*给定文本*

现在年轻人谈对象,常抱怨护士工作太辛苦。三班倒不说,遇上疫情那会儿,连着半个月住在医院都是常事。上个月二姨给她介绍了个中学老师,人家听说她过年还要值夜班,转头就和介绍人说"这以后有了孩子谁照顾"。还有个银行职员更直接,说护士没晋升空间,干到退休也就是个主管护师。

不过这事儿要搁四十年前,完全是另一个光景。记得八四年那会儿,我在师部当宣传干事。军区护训队分来个女护士到师医院,消息传开当天,整个政治部的年轻军官都坐不住了。我那发小在炮兵科当参谋,红着脸塞给我两包大前门,非让我帮忙牵线。

那天下午我去医院采访,特意绕到护士站转悠。姑娘戴着军帽正在整理病历,领口露出雪白的衬衣领子,肩膀上两道红肩章晃得人眼晕——那时候护士都是正儿八经的军队干部。刚和护士长搭上话,机要科的张参谋也来了,手里攥着两张电影票,看得我直想笑。

后来这两愣头青还真在食堂后墙根打起来了。张参谋鼻子挨了一拳,我那发小皮带扣崩飞了,要不是政治部主任知道我是帮兄弟说媒,差点给我记个处分。最后这护士调去了军区冬修办,听说现在转业在佛山卫计局上班,去年战友聚会提起这茬,大伙儿还笑得直拍大腿。

那时候部队医院的护士可是香饽饽。甭管是驻守山沟的卫生所,还是大城市的总医院,但凡是个穿白大褂的女兵,后面至少跟着三五个尉官。我们师医院三十张床位,常年住着四五十号"病号",有崴脚的参谋,有"胃疼"的连长,还有天天来量血压的教导员。

最吃香的是空军的飞行员。他们部队领导隔三差五就抱着相册往医院跑,照片上清一色蓝天白云背景的飞行装小伙子。医院政委也乐得牵线,毕竟成了就能把护士调到飞行场站的卫生队。就这还得排队,听说有个护士同时被五个飞行员追求,最后抽签决定的。

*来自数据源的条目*

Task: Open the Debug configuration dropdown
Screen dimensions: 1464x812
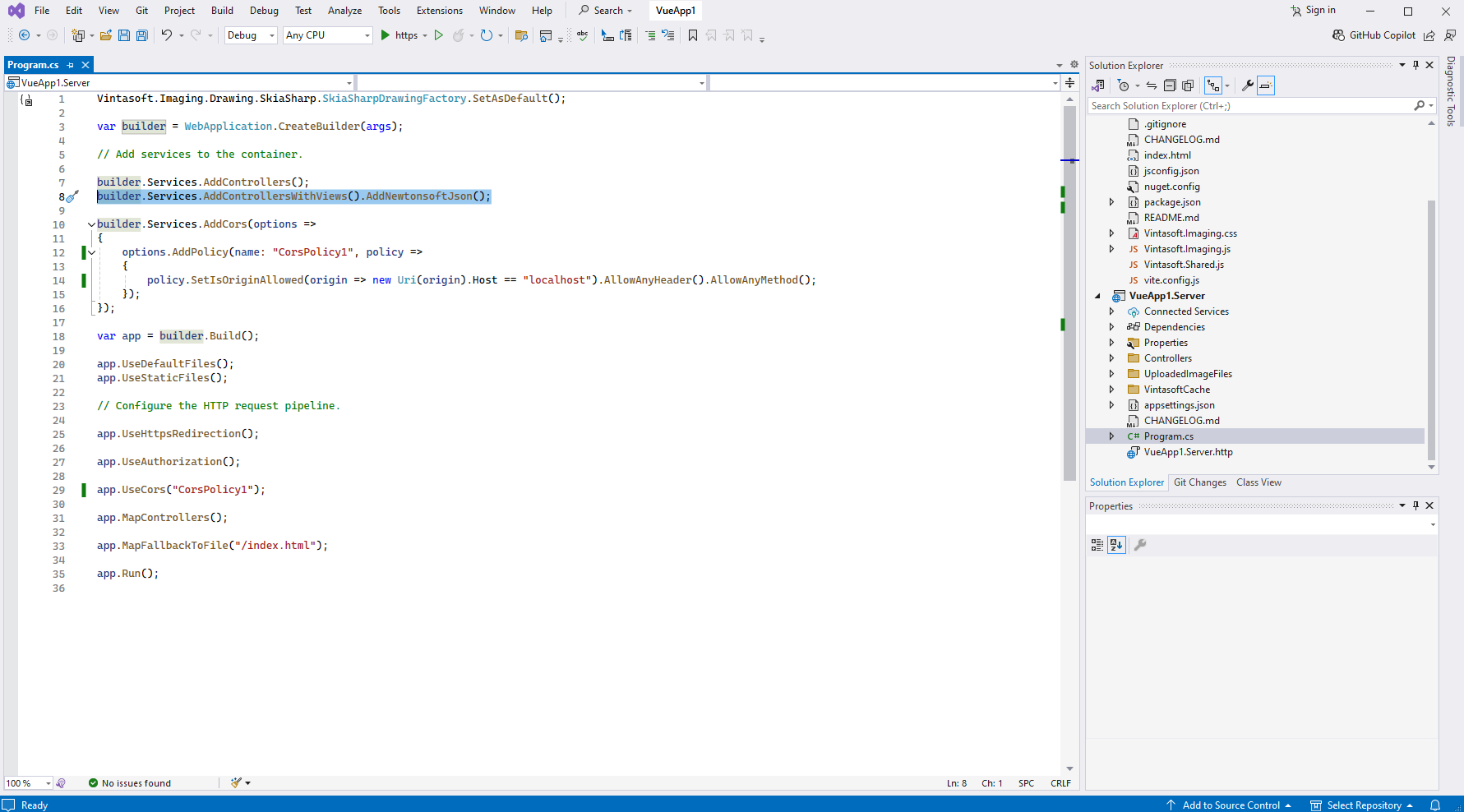Action: [x=251, y=35]
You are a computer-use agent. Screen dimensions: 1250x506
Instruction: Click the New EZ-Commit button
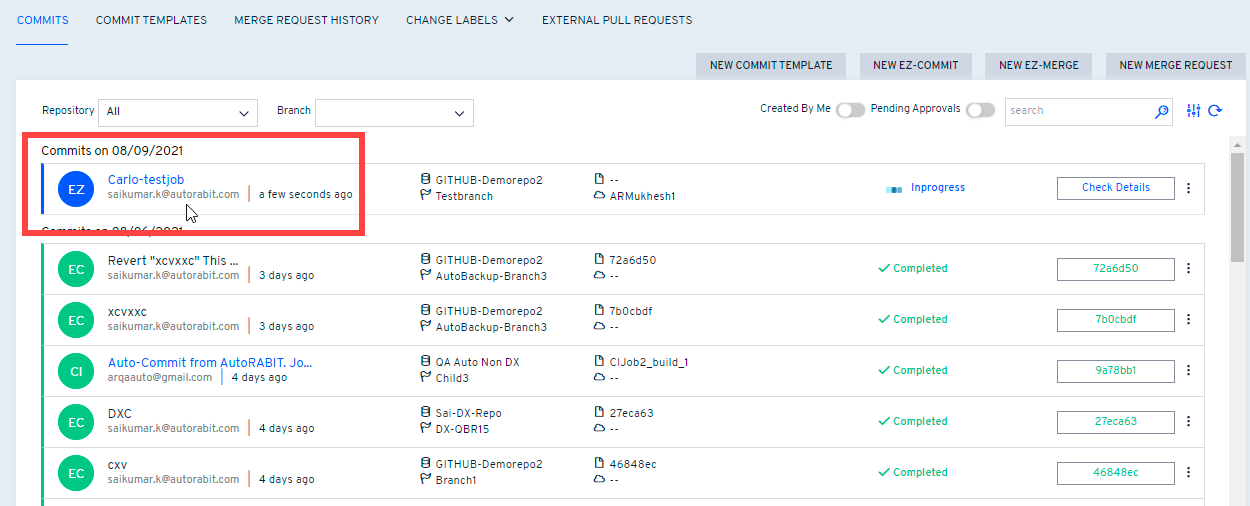coord(915,65)
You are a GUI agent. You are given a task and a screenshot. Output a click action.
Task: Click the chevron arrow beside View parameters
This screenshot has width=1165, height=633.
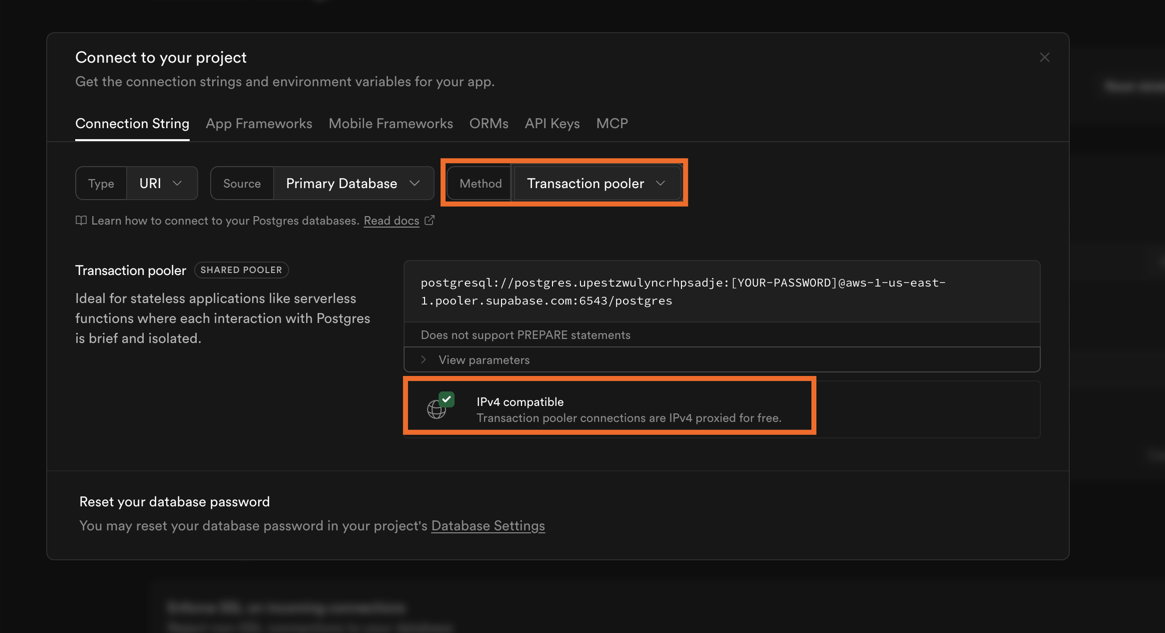tap(423, 360)
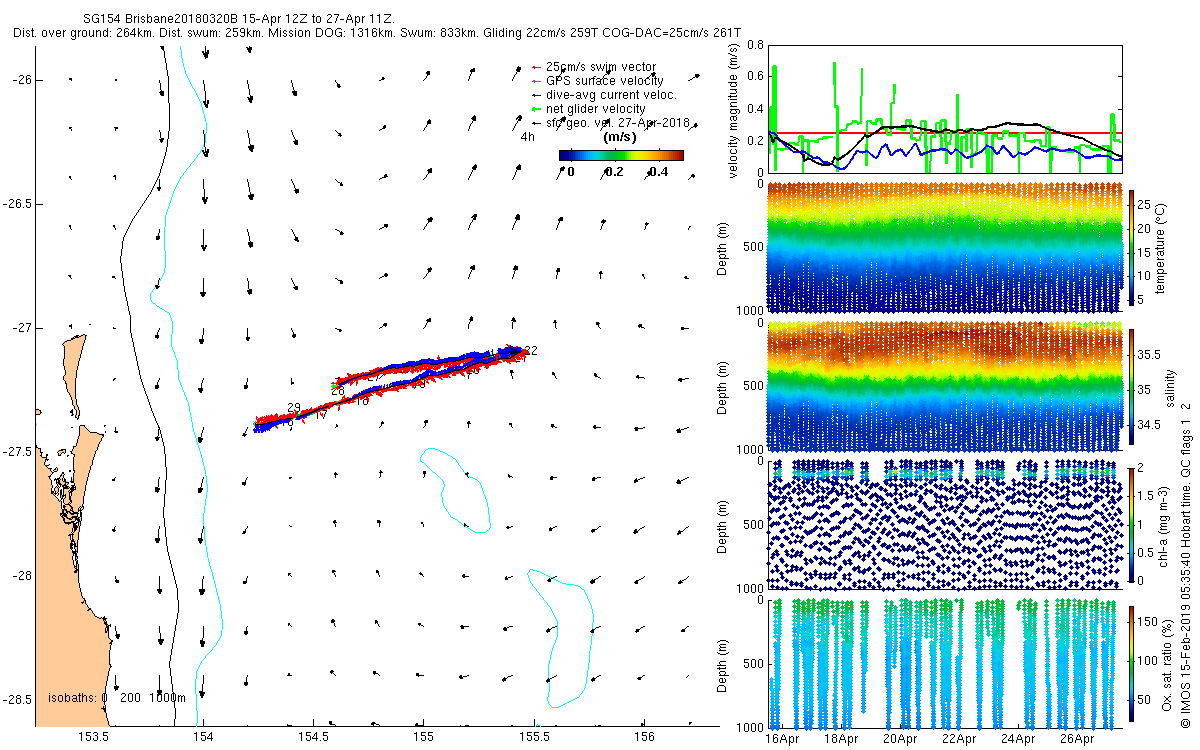The image size is (1200, 750).
Task: Click the temperature depth section panel
Action: [945, 247]
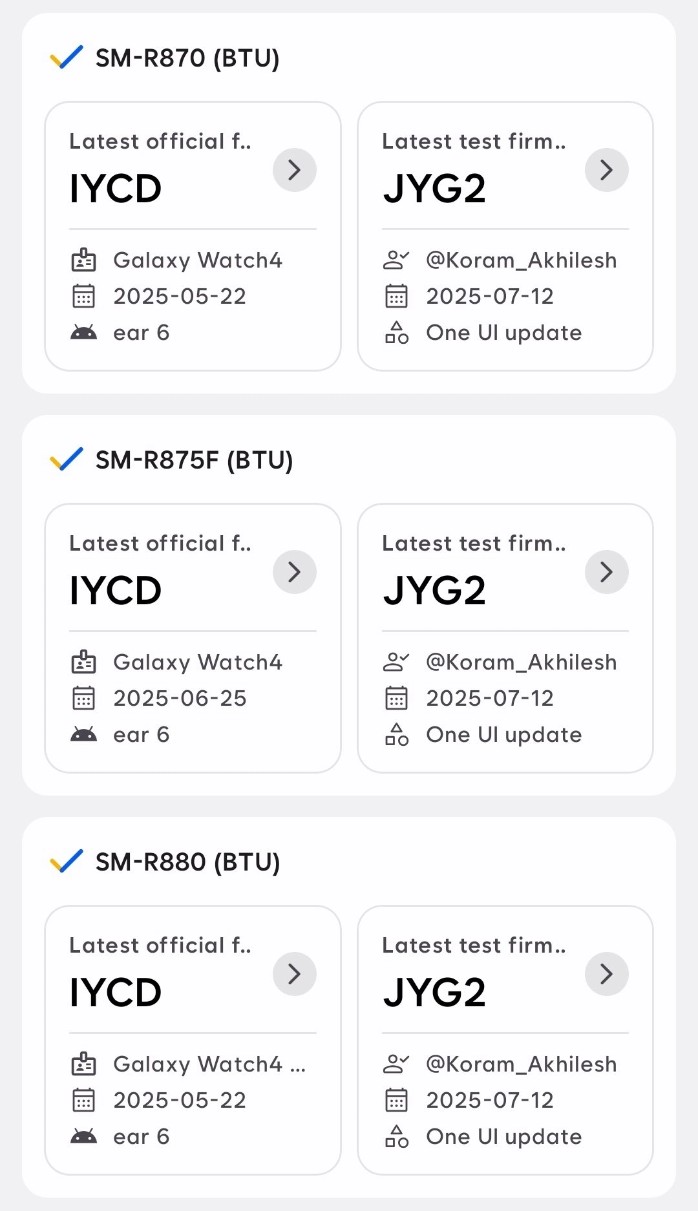The width and height of the screenshot is (698, 1211).
Task: Open SM-R870 latest official firmware chevron
Action: 294,170
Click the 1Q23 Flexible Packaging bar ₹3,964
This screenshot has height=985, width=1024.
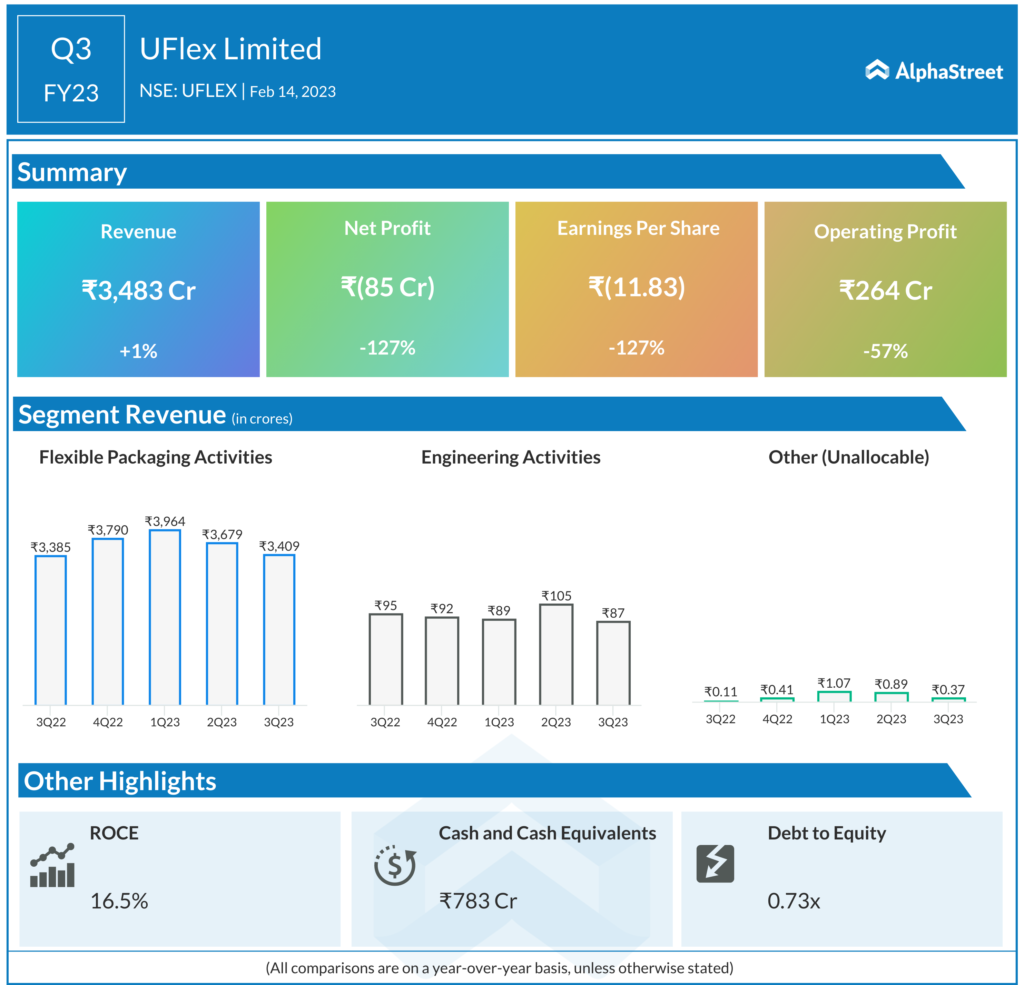(164, 616)
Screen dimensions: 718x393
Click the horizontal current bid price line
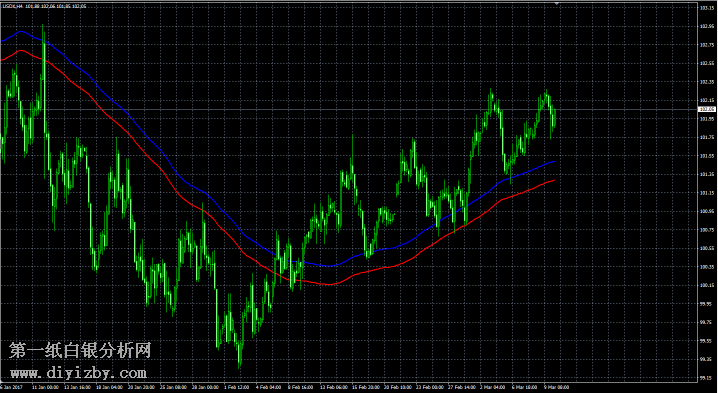348,109
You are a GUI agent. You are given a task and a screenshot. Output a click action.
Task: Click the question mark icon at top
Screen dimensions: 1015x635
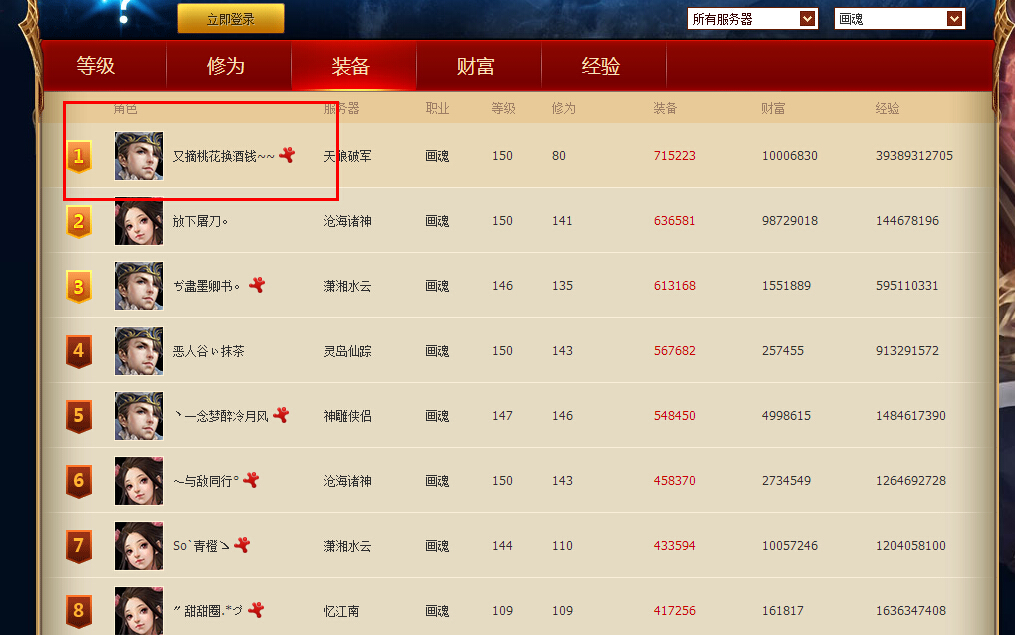pyautogui.click(x=124, y=13)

*任务说明*
请返回给定文本中的一段原文，从“现在年轻人谈对象,常抱怨护士”这几个字开始，到“飞行员追求,最后抽签决定的。”为止，一字不改。

*书面回答*
现在年轻人谈对象,常抱怨护士工作太辛苦。三班倒不说,遇上疫情那会儿,连着半个月住在医院都是常事。上个月二姨给她介绍了个中学老师,人家听说她过年还要值夜班,转头就和介绍人说"这以后有了孩子谁照顾"。还有个银行职员更直接,说护士没晋升空间,干到退休也就是个主管护师。

不过这事儿要搁四十年前,完全是另一个光景。记得八四年那会儿,我在师部当宣传干事。军区护训队分来个女护士到师医院,消息传开当天,整个政治部的年轻军官都坐不住了。我那发小在炮兵科当参谋,红着脸塞给我两包大前门,非让我帮忙牵线。

那天下午我去医院采访,特意绕到护士站转悠。姑娘戴着军帽正在整理病历,领口露出雪白的衬衣领子,肩膀上两道红肩章晃得人眼晕——那时候护士都是正儿八经的军队干部。刚和护士长搭上话,机要科的张参谋也来了,手里攥着两张电影票,看得我直想笑。

后来这两愣头青还真在食堂后墙根打起来了。张参谋鼻子挨了一拳,我那发小皮带扣崩飞了,要不是政治部主任知道我是帮兄弟说媒,差点给我记个处分。最后这护士调去了军区冬修办,听说现在转业在佛山卫计局上班,去年战友聚会提起这茬,大伙儿还笑得直拍大腿。

那时候部队医院的护士可是香饽饽。甭管是驻守山沟的卫生所,还是大城市的总医院,但凡是个穿白大褂的女兵,后面至少跟着三五个尉官。我们师医院三十张床位,常年住着四五十号"病号",有崴脚的参谋,有"胃疼"的连长,还有天天来量血压的教导员。

最吃香的是空军的飞行员。他们部队领导隔三差五就抱着相册往医院跑,照片上清一色蓝天白云背景的飞行装小伙子。医院政委也乐得牵线,毕竟成了就能把护士调到飞行场站的卫生队。就这还得排队,听说有个护士同时被五个飞行员追求,最后抽签决定的。